So as we head to March, here is my (rather detailed) breakdown of the standings and the potential probabilities of where we could end up picking (warning for TL;DR is that you may head to my summary section at the end of this crap if you want since I don't get paid by the word):
OUT OF RANGE (LOW END EDITION)
1. Detroit Red Wings (35 points lol)
COULD GO EITHER WAY (LOW END EDITION WITHIN 6-10 POINTS)
2. Los Angeles Kings (54 points, 65 games played)
IN THE HUNT (WITHIN 4 POINTS EITHER WAY)
3. Ottawa Senators (58 points, 66 games played)
4. San Jose Sharks (60 points, 65 games played)
5. Anaheim Ducks (60 points, 64 games played)
6. New Jersey Devils (62 points, 64 games played)
COULD GO EITHER WAY (HIGH END EDITION WITHIN 6-10 POINTS)
7/8. Chicago Blackhawks/Buffalo Sabres (66 points, 65 games played, Buffalo Sabres hold RW tiebreaker)
9. Montreal Canadiens (69 points, 65 games played)

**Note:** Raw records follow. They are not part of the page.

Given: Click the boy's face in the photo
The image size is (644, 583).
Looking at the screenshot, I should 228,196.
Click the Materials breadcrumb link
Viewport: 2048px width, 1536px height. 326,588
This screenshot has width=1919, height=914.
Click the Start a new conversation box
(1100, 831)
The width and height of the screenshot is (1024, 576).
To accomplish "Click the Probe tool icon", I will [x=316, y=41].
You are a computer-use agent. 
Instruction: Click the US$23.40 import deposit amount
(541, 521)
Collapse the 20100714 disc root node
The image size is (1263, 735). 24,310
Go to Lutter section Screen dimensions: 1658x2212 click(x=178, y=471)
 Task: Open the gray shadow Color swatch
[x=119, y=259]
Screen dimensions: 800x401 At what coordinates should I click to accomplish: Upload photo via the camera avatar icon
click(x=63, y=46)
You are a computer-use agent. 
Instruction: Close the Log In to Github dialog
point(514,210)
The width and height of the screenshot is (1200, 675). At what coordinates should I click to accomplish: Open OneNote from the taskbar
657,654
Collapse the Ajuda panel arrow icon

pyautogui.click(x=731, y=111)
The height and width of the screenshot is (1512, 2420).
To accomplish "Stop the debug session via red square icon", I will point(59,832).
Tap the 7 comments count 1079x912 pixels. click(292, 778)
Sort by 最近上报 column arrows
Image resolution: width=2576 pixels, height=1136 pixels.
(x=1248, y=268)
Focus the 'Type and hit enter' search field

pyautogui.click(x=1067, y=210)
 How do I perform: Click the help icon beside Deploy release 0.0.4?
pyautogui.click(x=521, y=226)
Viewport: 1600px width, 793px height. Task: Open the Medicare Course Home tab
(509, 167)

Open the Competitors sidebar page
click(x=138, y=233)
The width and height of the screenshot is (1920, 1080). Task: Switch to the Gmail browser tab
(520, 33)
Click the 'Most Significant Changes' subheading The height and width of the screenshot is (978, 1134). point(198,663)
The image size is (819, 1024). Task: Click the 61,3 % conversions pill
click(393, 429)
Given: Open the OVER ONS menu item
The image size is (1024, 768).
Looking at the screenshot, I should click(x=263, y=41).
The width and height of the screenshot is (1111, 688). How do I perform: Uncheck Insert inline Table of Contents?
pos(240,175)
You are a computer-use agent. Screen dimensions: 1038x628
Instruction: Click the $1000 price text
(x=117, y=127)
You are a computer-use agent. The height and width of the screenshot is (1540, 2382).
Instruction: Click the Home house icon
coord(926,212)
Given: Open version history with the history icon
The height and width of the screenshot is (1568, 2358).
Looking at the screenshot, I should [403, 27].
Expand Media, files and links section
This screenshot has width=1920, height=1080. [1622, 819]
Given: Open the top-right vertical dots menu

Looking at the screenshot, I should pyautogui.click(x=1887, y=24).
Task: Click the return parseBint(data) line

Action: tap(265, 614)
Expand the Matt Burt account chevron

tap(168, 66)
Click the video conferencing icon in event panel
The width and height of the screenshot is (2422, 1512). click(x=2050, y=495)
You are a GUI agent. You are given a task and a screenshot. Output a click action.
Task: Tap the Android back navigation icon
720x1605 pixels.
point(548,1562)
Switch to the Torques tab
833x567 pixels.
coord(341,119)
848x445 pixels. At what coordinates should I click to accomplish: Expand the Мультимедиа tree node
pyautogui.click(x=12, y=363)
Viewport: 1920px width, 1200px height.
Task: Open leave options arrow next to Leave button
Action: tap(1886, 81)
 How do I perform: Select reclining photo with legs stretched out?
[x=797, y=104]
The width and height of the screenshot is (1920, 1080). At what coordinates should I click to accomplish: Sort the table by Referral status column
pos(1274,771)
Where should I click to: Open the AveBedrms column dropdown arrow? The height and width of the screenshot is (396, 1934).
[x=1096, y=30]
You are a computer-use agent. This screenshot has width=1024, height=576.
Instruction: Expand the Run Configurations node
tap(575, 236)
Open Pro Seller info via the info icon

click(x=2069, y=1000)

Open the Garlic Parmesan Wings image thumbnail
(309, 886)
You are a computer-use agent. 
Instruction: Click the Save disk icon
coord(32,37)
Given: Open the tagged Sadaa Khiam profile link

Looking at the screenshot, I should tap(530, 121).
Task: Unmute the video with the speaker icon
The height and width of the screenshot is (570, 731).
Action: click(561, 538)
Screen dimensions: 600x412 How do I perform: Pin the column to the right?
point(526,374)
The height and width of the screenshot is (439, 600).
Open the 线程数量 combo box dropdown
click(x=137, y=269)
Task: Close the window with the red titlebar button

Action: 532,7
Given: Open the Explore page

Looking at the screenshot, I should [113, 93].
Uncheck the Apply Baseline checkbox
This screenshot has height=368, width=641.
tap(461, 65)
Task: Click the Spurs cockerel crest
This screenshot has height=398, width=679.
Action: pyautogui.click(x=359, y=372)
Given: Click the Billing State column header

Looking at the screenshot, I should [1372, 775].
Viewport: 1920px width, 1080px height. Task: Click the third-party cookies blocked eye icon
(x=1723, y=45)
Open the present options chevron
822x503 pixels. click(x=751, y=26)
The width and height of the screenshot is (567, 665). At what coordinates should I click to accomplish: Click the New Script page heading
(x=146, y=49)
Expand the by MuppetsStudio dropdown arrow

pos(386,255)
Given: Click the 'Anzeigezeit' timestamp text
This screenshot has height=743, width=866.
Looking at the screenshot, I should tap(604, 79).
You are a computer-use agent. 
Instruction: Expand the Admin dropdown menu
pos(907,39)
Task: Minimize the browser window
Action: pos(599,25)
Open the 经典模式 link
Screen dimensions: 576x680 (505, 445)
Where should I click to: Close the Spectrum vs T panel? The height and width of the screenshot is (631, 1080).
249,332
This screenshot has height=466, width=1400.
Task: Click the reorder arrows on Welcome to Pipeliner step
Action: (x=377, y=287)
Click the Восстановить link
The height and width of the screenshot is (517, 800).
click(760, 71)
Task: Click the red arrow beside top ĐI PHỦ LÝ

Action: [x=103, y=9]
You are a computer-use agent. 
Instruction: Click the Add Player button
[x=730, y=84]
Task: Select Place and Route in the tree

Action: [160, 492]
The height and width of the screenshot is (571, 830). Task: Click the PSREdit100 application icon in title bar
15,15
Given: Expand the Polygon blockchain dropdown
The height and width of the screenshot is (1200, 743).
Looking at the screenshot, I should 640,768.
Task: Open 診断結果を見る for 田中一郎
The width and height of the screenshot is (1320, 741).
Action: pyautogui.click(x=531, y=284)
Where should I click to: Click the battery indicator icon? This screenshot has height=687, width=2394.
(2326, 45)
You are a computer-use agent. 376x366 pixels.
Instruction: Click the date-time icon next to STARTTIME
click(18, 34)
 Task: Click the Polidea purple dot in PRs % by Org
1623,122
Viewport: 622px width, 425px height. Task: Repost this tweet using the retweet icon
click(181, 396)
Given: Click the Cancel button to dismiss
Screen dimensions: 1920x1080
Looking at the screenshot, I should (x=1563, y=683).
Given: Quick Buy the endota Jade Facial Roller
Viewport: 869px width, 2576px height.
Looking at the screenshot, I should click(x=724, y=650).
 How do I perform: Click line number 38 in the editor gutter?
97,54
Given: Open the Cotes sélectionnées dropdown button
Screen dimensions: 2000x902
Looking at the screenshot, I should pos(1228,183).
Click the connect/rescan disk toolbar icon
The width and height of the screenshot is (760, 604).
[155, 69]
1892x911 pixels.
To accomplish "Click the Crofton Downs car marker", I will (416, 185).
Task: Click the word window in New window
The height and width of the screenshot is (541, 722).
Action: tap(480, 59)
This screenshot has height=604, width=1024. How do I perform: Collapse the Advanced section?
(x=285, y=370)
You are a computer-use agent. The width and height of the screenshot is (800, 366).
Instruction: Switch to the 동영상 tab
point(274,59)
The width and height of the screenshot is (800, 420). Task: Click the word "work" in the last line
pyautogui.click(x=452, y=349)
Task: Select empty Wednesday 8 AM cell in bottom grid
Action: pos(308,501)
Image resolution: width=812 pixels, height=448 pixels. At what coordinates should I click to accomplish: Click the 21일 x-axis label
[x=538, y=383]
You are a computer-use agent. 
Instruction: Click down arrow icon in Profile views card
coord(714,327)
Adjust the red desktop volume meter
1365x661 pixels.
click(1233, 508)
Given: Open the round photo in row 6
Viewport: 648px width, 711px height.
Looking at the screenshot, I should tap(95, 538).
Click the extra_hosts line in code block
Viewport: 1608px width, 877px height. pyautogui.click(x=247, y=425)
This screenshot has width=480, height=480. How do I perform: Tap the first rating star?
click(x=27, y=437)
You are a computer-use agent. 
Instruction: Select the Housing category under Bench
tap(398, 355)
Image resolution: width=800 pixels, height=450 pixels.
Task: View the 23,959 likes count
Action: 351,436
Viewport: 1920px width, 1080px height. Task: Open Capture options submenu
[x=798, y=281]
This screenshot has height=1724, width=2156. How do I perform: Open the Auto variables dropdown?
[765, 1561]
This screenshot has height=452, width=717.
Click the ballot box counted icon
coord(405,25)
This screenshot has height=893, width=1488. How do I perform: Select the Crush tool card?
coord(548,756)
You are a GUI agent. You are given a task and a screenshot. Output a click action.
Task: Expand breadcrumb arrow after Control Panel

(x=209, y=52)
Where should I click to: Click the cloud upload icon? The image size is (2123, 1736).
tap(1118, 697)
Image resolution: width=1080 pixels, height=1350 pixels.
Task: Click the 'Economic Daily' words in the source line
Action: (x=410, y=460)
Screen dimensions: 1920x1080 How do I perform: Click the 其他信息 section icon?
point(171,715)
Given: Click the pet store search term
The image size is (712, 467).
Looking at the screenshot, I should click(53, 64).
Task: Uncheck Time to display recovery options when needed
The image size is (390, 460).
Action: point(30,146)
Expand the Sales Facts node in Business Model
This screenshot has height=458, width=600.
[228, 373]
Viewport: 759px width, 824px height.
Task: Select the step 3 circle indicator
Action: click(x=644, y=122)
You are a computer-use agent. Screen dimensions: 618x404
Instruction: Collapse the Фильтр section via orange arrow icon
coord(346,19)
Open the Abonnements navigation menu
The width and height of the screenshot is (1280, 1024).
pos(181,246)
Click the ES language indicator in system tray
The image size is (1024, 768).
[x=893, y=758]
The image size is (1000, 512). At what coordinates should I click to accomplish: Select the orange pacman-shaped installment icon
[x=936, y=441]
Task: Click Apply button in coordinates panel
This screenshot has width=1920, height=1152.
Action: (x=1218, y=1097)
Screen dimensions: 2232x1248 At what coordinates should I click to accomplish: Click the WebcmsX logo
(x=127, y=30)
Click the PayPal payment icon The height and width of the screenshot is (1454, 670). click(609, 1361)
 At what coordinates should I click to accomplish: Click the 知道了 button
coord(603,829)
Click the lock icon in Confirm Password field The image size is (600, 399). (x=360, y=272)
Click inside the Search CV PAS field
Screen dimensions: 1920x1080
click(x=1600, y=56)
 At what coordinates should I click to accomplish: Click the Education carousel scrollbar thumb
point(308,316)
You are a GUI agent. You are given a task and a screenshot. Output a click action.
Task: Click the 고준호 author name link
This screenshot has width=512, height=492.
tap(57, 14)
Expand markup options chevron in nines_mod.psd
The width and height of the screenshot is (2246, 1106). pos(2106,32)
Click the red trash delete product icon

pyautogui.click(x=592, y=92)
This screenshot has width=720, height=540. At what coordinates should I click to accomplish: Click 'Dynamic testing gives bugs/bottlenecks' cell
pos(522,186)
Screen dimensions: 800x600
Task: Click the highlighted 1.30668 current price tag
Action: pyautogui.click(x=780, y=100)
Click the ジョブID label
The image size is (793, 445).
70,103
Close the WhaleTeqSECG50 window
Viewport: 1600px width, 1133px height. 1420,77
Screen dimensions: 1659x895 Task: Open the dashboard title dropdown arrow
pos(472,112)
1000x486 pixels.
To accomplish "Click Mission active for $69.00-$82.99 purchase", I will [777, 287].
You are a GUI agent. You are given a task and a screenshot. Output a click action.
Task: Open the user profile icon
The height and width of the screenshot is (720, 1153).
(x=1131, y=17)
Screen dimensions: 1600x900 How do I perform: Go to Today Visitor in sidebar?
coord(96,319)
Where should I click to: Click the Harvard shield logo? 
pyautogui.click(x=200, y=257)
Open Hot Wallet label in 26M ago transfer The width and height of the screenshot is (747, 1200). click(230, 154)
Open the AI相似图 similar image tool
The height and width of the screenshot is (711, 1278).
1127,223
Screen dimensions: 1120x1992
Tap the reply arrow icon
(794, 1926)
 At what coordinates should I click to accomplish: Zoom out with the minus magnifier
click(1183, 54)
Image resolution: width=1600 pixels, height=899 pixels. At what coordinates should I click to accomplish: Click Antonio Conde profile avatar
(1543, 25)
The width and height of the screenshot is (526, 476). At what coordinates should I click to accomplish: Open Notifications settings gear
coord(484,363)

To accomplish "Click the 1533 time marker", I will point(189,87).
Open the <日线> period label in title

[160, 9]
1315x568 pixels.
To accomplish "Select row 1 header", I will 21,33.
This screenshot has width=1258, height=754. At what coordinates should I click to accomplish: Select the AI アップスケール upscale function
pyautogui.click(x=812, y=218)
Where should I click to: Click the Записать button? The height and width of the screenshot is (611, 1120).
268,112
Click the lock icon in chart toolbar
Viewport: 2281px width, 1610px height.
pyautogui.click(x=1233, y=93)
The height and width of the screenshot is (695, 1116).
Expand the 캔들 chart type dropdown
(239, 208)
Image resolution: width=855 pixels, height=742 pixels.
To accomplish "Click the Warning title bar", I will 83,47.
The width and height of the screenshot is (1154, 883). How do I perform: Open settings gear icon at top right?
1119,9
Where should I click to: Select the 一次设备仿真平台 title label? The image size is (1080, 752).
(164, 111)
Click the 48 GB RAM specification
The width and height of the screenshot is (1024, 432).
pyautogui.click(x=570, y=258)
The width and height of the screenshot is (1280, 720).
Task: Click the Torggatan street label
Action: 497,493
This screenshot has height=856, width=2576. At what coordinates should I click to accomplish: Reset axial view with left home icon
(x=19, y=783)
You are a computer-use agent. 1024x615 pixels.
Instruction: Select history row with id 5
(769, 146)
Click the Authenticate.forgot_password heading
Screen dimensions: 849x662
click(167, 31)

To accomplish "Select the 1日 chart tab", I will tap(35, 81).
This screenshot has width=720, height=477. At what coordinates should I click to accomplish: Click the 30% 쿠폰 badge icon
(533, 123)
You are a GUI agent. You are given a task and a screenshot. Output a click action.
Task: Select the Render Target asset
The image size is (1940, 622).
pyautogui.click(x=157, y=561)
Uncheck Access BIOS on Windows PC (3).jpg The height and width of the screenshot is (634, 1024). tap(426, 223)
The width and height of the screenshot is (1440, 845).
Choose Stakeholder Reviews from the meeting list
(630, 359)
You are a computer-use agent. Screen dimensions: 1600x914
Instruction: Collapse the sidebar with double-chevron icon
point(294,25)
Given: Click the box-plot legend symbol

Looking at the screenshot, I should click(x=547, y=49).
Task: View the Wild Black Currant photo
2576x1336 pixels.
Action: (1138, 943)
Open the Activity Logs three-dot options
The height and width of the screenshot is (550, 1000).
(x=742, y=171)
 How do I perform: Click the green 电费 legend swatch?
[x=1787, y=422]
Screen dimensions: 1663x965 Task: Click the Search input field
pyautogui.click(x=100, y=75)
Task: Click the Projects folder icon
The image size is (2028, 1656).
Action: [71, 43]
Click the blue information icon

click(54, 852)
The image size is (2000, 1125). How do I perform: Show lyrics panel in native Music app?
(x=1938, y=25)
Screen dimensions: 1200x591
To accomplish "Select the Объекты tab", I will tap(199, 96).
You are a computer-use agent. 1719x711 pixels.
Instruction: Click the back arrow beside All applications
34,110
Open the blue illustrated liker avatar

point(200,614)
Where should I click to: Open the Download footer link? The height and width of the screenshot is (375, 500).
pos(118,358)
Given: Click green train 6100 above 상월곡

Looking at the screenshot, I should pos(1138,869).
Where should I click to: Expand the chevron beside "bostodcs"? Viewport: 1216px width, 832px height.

OUT OF RANGE (HIGH END EDITION, SOME TEAMS HAVE 3 GAMES IN HAND, BUT I THINK IT'S A MATHEMATICAL IMPROBABILITY TO CATCH TEAMS 10+ POINTS AHEAD)
10. Minnesota Wild (71 points, same amount of games played)
11/12. Arizona Coyotes/Winnipeg Jets (72 points); Nashville is in the 2nd wild card with 72 points and 3 games in hand.
13-15. Florida (73 points), New York Rangers (74 points), Carolina Hurricanes (75 points)
To summarize, the back-end of the draft will change but that doesn't matter since IMO, most of these teams are uncatchable. My thoughts are that the Ducks will be settling in the pre-draft lottery odds somewhere between 3-6 with an outside shot of getting as low as 2 (depending on H2H with the Kings) or as high as 8 or 9 (if they go on an insane run to close the year and the Blackhawks and Canadiens completely fade).
The way I've projected it, that puts the Ducks with odds between 7.5% and 11.5% to get the #1 pick and odds between 23.3% and 33.9% to land a top 3 pick. That seems pretty good, I'll take my chances riding with that.